To get a list of column names for a table in MySQL, you can query the INFORMATION_SCHEMA database or use the SHOW COLUMNS command. Both methods effectively return the column names along with other useful metadata like data type and nullability.
How to Use INFORMATION_SCHEMA.COLUMNS?
Querying the INFORMATION_SCHEMA.COLUMNS table provides a highly flexible and filterable way to retrieve column metadata. It is the standard SQL approach, making it portable across different database systems.
- To get all columns for a specific table:
SELECT COLUMN_NAME FROM INFORMATION_SCHEMA.COLUMNS WHERE TABLE_SCHEMA = 'your_database' AND TABLE_NAME = 'your_table'; - You can also order the results:
SELECT COLUMN_NAME FROM ... ORDER BY ORDINAL_POSITION;
How to Use the SHOW COLUMNS Command?
The SHOW COLUMNS statement is a MySQL-specific command that offers a quick way to see a table's structure.
- Basic syntax:
SHOW COLUMNS FROM your_table FROM your_database; - Alternatively:
SHOW COLUMNS FROM your_database.your_table;
What's the Difference Between the Two Methods?

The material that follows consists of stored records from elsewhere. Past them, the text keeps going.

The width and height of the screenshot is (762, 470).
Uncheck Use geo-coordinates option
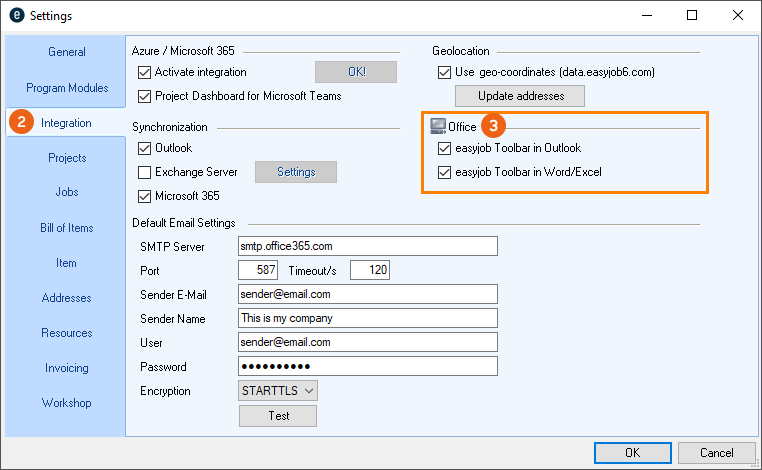coord(445,72)
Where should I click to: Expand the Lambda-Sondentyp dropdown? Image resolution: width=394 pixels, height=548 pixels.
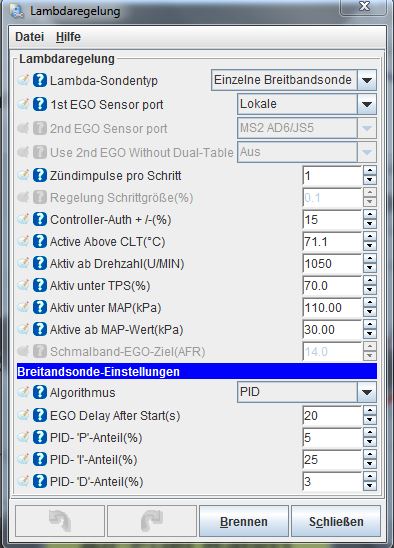tap(367, 80)
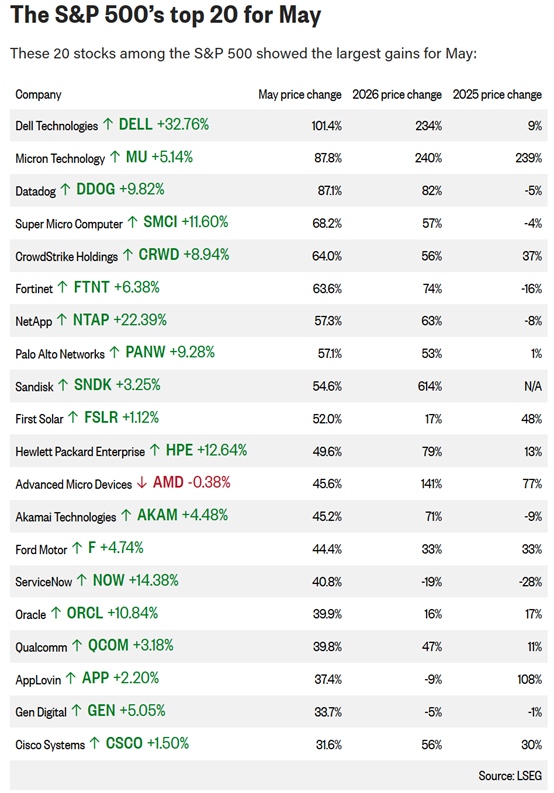The image size is (554, 793).
Task: Click the up arrow next to Oracle
Action: pyautogui.click(x=56, y=613)
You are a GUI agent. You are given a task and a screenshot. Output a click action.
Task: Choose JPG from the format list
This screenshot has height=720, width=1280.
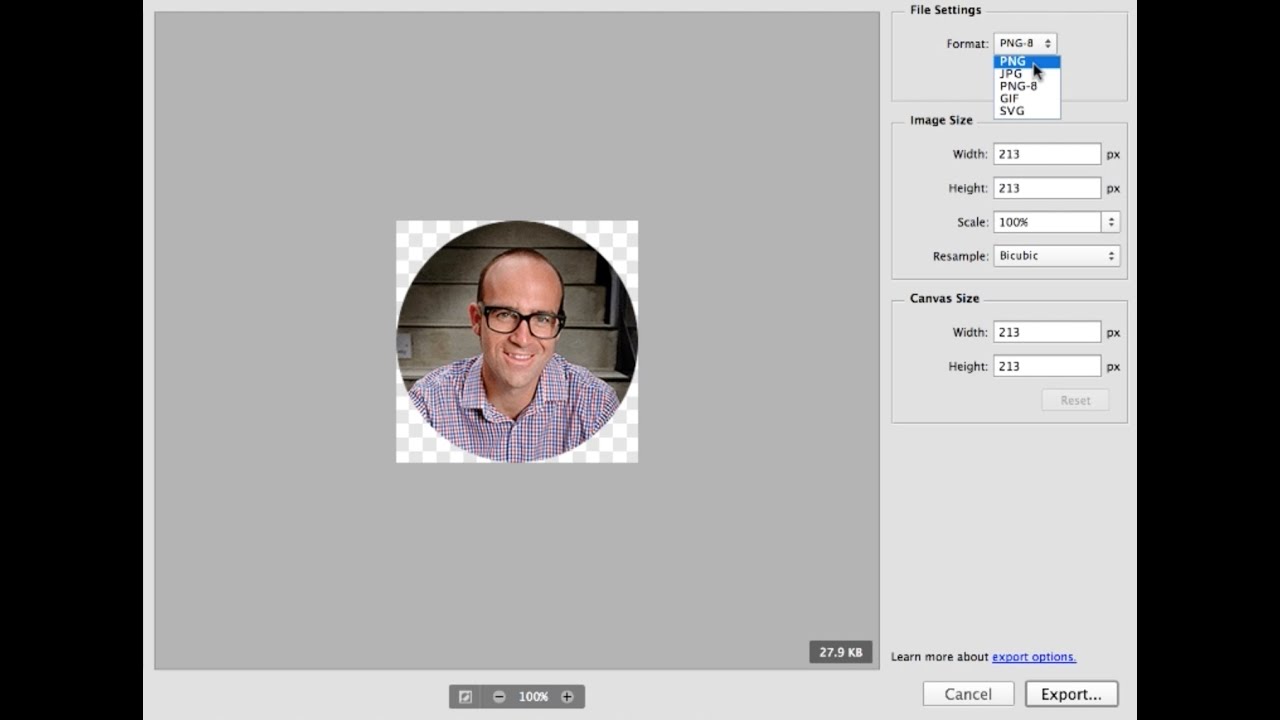coord(1011,74)
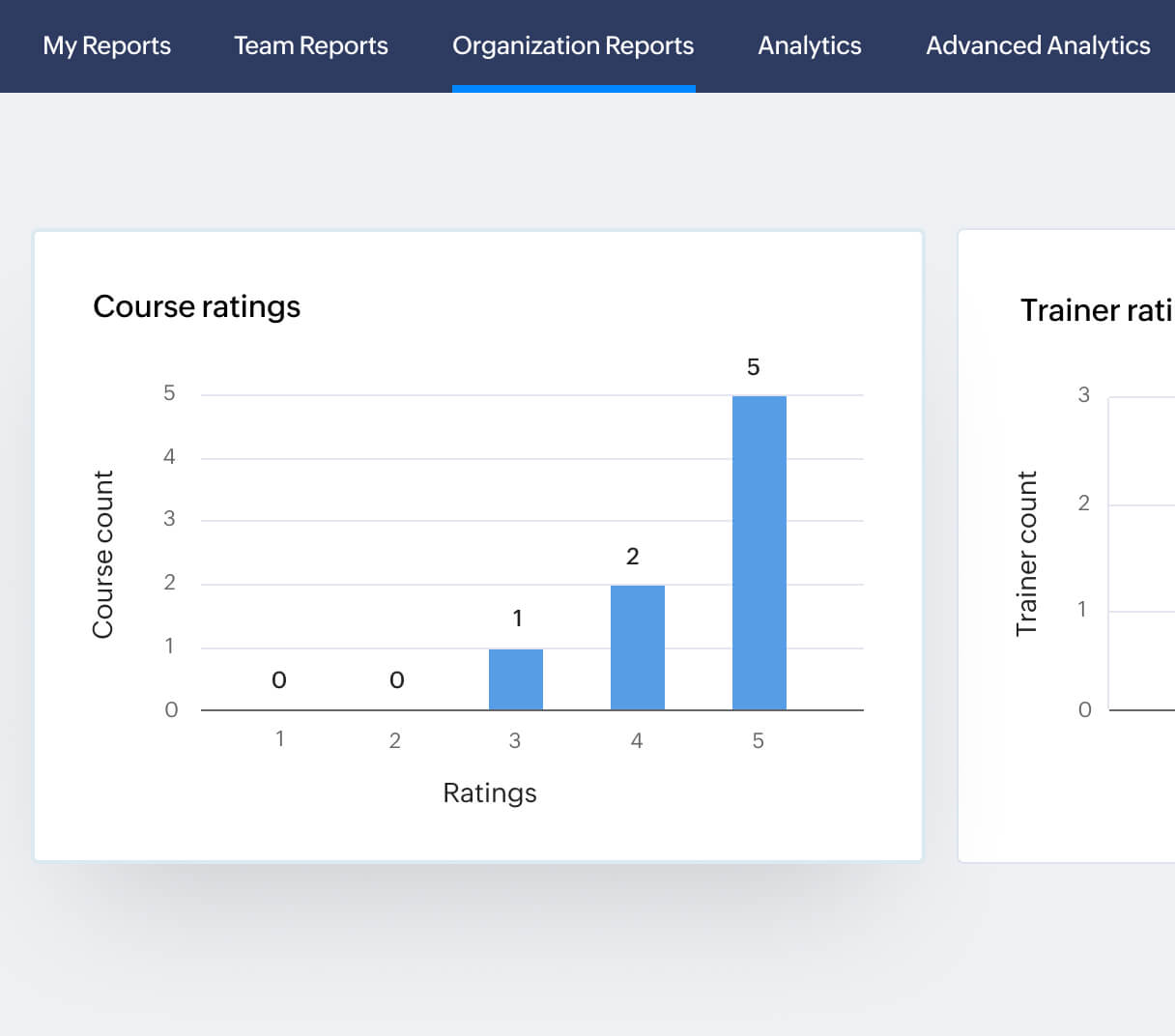Select the Organization Reports tab

tap(573, 45)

| Feature | INFORMATION_SCHEMA | SHOW COLUMNS |
| Standard SQL | Yes | No (MySQL-specific) |
| Filtering & Sorting | Full WHERE/ORDER BY support | Limited |
| Output | Customizable result set | Fixed format |
How to Get Column Names from a Query Result?
You can also get the column names from the result set of another query by using a LIMIT 0 query to fetch only the metadata.
- Execute your query with a limit of zero:
SELECT * FROM your_table LIMIT 0; - Programmatically, you can then fetch the column names from the result set's metadata in your application code (e.g., using mysqli_fetch_fields() in PHP or column names in Python's cursor.description).